* **WORK TO DO**
Reproduce the data word for word from the line with "Open the Analytics menu item" to the line with "coord(267,97)", including both of those lines.

Stored items:
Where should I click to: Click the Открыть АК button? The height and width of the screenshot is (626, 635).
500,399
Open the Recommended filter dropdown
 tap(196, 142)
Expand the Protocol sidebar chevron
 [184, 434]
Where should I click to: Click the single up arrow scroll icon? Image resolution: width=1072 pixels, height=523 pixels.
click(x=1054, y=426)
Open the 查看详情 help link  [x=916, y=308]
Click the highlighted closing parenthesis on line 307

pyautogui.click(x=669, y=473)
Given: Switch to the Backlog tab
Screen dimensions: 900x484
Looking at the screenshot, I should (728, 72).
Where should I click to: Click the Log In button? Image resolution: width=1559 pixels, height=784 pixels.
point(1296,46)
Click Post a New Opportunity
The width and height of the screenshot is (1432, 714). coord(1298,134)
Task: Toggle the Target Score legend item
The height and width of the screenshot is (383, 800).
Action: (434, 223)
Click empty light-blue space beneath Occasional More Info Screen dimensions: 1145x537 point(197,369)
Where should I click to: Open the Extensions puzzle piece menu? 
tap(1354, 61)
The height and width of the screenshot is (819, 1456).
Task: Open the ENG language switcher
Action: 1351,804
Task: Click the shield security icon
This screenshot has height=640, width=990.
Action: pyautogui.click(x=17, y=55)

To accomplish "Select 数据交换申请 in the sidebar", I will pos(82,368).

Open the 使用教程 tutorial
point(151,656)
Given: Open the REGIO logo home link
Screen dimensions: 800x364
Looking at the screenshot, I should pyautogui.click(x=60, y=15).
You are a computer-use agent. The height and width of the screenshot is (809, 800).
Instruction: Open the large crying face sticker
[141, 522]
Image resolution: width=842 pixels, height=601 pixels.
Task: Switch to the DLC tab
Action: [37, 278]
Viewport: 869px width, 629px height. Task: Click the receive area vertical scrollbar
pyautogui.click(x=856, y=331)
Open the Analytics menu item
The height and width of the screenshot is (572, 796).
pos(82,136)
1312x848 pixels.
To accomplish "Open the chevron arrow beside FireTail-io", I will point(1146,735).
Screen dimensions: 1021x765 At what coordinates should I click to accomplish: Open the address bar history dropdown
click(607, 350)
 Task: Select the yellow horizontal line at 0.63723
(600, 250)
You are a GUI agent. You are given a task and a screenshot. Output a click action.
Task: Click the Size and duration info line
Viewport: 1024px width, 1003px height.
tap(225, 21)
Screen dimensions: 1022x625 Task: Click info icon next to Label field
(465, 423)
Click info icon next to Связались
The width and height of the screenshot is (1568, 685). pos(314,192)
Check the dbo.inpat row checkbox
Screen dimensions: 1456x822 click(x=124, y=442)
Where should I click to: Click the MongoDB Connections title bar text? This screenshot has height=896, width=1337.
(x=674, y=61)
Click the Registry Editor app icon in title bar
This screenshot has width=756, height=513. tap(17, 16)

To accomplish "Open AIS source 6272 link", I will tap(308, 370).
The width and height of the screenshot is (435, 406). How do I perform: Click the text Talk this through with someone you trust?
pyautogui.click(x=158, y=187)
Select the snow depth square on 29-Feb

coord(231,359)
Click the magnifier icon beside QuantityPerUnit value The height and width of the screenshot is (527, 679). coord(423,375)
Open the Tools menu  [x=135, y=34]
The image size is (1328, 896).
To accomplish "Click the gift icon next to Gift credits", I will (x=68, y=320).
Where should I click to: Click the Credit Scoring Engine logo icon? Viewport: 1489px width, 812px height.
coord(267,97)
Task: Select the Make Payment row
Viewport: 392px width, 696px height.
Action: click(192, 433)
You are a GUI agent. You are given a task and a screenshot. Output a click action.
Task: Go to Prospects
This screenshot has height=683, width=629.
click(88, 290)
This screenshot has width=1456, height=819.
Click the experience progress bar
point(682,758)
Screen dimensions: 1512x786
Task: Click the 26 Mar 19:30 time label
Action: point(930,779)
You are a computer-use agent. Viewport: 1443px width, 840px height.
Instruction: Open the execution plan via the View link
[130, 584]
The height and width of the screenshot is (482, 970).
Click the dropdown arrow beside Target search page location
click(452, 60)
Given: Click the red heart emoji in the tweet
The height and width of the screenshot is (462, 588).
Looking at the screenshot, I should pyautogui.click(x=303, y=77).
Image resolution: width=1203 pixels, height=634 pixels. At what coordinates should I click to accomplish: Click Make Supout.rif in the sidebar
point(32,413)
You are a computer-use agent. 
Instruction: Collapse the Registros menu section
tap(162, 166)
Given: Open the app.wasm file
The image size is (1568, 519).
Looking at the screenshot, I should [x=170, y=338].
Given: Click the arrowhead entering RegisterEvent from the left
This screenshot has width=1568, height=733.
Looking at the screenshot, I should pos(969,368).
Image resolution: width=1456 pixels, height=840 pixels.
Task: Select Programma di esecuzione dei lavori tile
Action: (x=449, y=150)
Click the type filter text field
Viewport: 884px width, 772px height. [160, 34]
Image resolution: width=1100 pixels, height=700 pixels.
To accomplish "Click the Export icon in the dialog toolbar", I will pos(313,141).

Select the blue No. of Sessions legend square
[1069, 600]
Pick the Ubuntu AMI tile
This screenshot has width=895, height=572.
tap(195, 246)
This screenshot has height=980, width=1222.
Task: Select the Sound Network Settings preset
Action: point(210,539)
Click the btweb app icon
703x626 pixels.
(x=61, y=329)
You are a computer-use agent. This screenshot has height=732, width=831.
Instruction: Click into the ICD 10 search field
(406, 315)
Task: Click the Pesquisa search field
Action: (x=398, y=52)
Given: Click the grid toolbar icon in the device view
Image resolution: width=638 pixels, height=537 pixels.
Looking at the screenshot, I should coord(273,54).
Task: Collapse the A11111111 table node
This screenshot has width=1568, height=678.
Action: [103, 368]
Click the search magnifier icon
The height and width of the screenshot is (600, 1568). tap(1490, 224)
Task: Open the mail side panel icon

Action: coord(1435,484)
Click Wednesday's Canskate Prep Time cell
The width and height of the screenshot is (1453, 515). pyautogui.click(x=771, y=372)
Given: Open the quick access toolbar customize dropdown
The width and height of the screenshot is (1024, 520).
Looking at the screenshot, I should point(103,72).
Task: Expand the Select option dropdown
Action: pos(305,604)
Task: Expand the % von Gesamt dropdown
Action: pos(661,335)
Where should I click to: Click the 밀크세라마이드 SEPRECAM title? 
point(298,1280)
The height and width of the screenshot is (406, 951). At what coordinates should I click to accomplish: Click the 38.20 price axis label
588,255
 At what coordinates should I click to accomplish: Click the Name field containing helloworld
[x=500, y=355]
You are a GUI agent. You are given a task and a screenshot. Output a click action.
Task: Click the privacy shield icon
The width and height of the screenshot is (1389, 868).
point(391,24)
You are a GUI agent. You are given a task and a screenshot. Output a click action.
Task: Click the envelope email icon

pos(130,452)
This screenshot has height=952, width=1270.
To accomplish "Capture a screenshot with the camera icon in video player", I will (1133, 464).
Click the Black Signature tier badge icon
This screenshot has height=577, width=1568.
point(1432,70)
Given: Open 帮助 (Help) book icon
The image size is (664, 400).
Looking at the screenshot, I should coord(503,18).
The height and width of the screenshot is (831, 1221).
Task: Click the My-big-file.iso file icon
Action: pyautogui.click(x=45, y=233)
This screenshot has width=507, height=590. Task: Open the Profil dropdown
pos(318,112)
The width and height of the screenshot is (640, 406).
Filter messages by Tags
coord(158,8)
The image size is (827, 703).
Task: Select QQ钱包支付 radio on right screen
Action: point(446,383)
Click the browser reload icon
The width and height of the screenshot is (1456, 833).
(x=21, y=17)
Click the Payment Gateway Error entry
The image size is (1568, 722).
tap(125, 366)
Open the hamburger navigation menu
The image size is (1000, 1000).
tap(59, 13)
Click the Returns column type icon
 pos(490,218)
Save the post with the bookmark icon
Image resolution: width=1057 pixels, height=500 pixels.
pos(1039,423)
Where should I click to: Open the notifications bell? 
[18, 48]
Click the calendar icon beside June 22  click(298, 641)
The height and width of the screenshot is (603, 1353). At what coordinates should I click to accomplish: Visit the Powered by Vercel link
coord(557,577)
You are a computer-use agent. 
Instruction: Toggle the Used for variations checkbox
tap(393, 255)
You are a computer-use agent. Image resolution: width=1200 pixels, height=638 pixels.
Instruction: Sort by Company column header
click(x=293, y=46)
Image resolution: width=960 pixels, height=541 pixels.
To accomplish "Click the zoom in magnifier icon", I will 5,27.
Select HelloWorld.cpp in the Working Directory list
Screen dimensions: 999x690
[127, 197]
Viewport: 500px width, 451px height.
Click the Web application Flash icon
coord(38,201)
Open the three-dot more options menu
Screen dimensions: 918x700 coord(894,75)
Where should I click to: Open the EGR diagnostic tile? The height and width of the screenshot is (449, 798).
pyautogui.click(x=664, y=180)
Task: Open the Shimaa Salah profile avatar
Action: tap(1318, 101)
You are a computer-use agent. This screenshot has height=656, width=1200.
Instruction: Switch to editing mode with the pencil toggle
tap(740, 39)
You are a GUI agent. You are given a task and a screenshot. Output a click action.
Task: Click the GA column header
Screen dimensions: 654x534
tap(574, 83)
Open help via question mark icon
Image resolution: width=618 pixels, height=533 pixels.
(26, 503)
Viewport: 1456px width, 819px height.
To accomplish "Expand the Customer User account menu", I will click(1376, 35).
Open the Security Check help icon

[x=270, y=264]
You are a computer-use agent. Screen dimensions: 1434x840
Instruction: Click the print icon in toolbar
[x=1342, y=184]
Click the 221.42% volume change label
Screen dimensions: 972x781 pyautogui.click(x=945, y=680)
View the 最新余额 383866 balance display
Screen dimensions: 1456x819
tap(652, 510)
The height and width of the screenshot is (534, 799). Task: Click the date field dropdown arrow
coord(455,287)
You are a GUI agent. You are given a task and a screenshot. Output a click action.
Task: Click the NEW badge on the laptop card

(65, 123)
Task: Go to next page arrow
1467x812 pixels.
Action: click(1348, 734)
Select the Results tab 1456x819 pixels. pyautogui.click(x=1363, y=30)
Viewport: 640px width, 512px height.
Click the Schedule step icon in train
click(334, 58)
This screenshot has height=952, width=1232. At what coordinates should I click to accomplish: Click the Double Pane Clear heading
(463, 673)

* **COMPLETE ANSWER**
Open the Analytics menu item
The height and width of the screenshot is (572, 796).
pos(82,136)
1312x848 pixels.
To accomplish "Open the chevron arrow beside FireTail-io", I will point(1146,735).
Screen dimensions: 1021x765 At what coordinates should I click to accomplish: Open the address bar history dropdown
click(607, 350)
 Task: Select the yellow horizontal line at 0.63723
(600, 250)
You are a GUI agent. You are given a task and a screenshot. Output a click action.
Task: Click the Size and duration info line
Viewport: 1024px width, 1003px height.
tap(225, 21)
Screen dimensions: 1022x625 Task: Click info icon next to Label field
(465, 423)
Click info icon next to Связались
The width and height of the screenshot is (1568, 685). pos(314,192)
Check the dbo.inpat row checkbox
Screen dimensions: 1456x822 click(x=124, y=442)
Where should I click to: Click the MongoDB Connections title bar text? This screenshot has height=896, width=1337.
(x=674, y=61)
Click the Registry Editor app icon in title bar
This screenshot has width=756, height=513. tap(17, 16)

To accomplish "Open AIS source 6272 link", I will tap(308, 370).
The width and height of the screenshot is (435, 406). How do I perform: Click the text Talk this through with someone you trust?
pyautogui.click(x=158, y=187)
Select the snow depth square on 29-Feb

coord(231,359)
Click the magnifier icon beside QuantityPerUnit value The height and width of the screenshot is (527, 679). coord(423,375)
Open the Tools menu  [x=135, y=34]
The image size is (1328, 896).
To accomplish "Click the gift icon next to Gift credits", I will (x=68, y=320).
Where should I click to: Click the Credit Scoring Engine logo icon? Viewport: 1489px width, 812px height.
coord(267,97)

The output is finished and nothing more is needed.